Factory: Diganta Sweaters Ltd.
Key Buyers: H&M
Last Updated: 2021
Case Summary
The apparel industry’s chronically low wages left most garment workers with no savings on the eve of the Covid-19 crisis. Since most governments in apparel exporting countries provide little or no unemployment benefits, the only thing standing between an out-of-work garment worker and immediate poverty for her family are the legally mandated severance benefits that most garment workers are due upon termination.
Research by the Worker Rights Consortium (WRC) reveals that many garment workers who were fired during the pandemic have been denied some or all of this essential compensation, in violation of the law and the labor rights obligations of the brands and retailers whose clothes they sewed.
Diganta Sweaters is one of the 31 export garment factories identified in the WRC’s report, Fired, Then Robbed: Fashion brands’ complicity in wage theft during Covid-19, which still owed workers legally mandated terminal compensation as of April 2021. In October 2020, Diganta Sweaters dismissed 1,084 workers. As of April 2021, these workers were still waiting for $130,080 in legally owed compensation.

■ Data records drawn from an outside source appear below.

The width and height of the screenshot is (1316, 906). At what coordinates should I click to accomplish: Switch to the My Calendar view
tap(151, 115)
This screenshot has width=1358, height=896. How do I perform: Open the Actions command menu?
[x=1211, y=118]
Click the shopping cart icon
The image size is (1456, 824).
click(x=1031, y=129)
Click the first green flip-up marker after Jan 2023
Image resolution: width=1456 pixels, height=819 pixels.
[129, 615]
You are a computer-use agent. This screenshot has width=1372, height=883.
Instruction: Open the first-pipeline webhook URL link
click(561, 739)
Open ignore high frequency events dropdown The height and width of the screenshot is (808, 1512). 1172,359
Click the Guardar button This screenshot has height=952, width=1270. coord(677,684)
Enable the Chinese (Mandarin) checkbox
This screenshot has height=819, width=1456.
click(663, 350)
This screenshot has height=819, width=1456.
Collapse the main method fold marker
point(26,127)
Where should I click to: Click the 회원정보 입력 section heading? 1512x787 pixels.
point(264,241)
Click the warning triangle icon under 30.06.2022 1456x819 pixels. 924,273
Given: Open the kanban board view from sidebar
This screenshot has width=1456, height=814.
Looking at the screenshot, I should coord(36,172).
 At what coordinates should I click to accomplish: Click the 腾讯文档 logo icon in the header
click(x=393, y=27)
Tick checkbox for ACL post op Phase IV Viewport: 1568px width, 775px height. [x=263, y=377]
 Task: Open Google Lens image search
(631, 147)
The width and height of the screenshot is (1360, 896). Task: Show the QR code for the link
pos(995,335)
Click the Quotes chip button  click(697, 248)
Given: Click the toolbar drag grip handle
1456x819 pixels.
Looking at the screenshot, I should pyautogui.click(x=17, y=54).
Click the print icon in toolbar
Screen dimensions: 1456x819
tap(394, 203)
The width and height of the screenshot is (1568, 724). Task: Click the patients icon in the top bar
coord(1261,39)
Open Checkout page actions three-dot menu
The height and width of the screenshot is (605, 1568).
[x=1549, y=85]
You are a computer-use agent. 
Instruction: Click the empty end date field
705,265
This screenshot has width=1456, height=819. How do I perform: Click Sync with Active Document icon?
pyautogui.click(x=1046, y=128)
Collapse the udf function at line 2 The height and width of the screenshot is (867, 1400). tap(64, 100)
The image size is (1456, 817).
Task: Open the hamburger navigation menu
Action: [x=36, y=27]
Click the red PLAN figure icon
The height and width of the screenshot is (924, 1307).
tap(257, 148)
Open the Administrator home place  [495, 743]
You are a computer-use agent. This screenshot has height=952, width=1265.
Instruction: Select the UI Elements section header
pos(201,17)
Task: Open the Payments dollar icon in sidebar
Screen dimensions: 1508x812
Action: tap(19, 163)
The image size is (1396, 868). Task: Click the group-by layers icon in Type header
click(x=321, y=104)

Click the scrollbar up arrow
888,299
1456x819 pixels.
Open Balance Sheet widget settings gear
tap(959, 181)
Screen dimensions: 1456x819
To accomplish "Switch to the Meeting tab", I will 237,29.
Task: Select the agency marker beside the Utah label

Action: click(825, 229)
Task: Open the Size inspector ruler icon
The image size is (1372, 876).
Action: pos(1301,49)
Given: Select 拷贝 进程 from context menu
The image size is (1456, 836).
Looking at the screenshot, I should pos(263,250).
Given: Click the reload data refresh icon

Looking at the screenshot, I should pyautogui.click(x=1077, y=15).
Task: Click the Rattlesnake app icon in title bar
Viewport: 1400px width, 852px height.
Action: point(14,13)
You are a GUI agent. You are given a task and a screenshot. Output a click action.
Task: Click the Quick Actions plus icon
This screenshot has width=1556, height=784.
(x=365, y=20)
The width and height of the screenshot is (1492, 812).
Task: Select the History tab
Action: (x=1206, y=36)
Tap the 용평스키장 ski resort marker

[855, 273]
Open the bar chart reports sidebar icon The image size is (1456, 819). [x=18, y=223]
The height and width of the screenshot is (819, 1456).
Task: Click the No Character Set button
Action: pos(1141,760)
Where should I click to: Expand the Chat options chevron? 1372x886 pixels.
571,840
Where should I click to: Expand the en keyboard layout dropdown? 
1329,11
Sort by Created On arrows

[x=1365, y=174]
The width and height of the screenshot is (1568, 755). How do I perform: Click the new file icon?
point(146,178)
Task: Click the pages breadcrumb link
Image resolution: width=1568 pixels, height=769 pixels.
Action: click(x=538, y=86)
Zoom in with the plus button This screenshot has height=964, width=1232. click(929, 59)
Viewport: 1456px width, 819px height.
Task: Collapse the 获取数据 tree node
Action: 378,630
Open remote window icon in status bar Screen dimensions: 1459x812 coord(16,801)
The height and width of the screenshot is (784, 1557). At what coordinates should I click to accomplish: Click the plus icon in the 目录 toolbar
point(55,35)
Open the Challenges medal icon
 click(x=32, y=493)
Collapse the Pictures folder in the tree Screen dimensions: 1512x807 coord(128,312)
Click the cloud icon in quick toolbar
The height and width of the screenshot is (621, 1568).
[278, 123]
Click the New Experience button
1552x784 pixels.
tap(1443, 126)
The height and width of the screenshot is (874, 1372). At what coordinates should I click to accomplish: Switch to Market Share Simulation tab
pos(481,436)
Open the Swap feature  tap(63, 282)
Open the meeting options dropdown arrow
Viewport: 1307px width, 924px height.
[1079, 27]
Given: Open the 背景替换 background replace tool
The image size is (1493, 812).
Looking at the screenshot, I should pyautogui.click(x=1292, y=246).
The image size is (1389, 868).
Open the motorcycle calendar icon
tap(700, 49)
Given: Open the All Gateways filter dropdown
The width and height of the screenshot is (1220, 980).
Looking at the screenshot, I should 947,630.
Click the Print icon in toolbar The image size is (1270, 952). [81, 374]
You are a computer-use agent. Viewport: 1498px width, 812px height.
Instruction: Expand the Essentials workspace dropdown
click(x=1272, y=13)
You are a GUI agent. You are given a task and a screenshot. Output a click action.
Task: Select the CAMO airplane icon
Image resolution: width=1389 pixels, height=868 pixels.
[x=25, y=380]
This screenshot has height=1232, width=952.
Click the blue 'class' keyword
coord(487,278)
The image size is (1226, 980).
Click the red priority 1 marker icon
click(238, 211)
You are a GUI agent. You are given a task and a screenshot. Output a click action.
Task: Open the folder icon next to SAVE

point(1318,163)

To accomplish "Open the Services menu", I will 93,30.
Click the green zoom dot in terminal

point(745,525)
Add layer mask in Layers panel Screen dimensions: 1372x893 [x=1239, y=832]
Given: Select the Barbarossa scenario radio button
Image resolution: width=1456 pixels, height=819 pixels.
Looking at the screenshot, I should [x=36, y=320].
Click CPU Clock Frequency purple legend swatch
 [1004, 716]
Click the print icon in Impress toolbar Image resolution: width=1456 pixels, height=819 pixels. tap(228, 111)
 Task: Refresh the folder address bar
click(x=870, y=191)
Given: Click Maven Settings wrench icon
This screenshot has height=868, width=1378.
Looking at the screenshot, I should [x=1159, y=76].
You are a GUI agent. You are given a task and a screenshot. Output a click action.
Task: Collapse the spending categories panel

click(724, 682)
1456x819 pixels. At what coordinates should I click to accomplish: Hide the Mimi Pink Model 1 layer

Diganta Sweaters, a sewing facility, is located at Naoujoor, Tangail Road, Chandana Chowrasta, Gazipur, Bangladesh. H&M listed the factory in its November 2020 and February 2021 supplier lists. In a January 2021 letter, H&M told the WRC that following strikes and temporary closure of the factory, the dismissed workers received payments under a tripartite agreement. The WRC has reviewed this agreement and finds that it provided for only part of the terminal compensation benefits that workers are legally owed.